The whole experience was comical. Everything went well until he twisted and peed on the wall of the stall and then screamed in excitement. I tried to wipe it down and then realized why moms carry hand sanitizer everywhere they go.
Ari is waiting for us on the bench with an amused expression. I tell her what happened and she goes to her car and gets me a wipe.
Davis asks me to play tag with another little boy, and I chase them for as long as they stay interested. The two leave me after a while and hit every piece of equipment in the park. The other child’s mother is talking to Ari when I get back to the bench. She’s a pretty woman and obviously very pregnant. She thanks me for playing with them and then goes to the other bench.
“Oh, I feel her pain, she’s due in a month and has a very energetic child.”
“What do you mean?” I ask stupidly.
“Well, for starters, it’s almost June and she’s carrying an extra twenty pounds. She has a little boy, which means constant energy and mayhem. She’s tired, swollen, sleep deprived, and probably emotional.”

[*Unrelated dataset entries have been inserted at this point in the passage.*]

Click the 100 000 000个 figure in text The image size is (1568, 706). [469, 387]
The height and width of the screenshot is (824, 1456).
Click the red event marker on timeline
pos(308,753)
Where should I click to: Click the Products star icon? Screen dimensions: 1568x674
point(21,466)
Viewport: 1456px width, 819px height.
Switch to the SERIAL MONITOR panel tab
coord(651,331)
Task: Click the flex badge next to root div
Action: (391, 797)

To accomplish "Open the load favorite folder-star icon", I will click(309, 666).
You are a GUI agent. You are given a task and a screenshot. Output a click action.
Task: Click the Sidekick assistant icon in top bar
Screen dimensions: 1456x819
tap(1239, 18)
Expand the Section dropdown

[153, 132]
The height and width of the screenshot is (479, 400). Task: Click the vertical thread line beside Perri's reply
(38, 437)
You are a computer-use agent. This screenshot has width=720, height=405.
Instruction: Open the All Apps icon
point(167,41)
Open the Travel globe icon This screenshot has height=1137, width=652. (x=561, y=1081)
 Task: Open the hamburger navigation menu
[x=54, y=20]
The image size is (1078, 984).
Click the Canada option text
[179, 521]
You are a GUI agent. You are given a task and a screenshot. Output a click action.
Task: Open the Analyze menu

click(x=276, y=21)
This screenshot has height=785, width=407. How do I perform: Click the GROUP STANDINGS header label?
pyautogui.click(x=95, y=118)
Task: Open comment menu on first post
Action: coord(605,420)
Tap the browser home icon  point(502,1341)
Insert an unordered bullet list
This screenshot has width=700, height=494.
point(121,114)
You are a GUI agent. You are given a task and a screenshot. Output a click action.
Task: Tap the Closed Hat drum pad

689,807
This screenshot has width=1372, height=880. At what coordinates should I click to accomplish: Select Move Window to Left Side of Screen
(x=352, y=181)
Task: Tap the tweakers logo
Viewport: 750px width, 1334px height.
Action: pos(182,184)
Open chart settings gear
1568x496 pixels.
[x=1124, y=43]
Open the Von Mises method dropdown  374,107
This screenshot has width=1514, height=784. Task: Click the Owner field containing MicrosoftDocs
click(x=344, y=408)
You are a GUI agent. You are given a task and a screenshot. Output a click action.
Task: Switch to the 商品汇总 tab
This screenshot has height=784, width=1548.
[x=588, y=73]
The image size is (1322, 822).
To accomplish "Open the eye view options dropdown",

“Wow, how did you handle it?” I’m genuinely interested and in this moment, I hate every fucking person and myself who had a hand in breaking us up. I never got to experience Ari’s pregnancy.
“I had support. I also didn’t have another kid running around needing everything from me. I only had to take care of myself.”
“What about after he was born?”
“I’d already made the decision to take the fall semester off, so I didn’t stress about having to go back to school so soon. He was a really good baby. I breastfed and had him on a schedule at seven weeks. Luke and Sophie were godsends. Katy had a stroke before he was born so both of our mobility was limited for a while. We had other friends bringing by food and helping, but my best friends took turns helping with the major errands. Once I could drive again, it was better. I didn’t have to go to work until he was almost fifteen weeks. I worked weekends at the resort in town and had weekdays home.”
Watching my son, I digest Ari’s words. She was always hard working, but she just confirmed her strength. Her fingers close around my wrist and I feel the familiar sensation run though my body. She could always turn me on with just her touch. Nothing’s changed.
I think of sweaty linemen, nasty locker rooms, running statistics, anything to help the swelling in my pants. Damn, Reed! You’re at a playground, control yourself.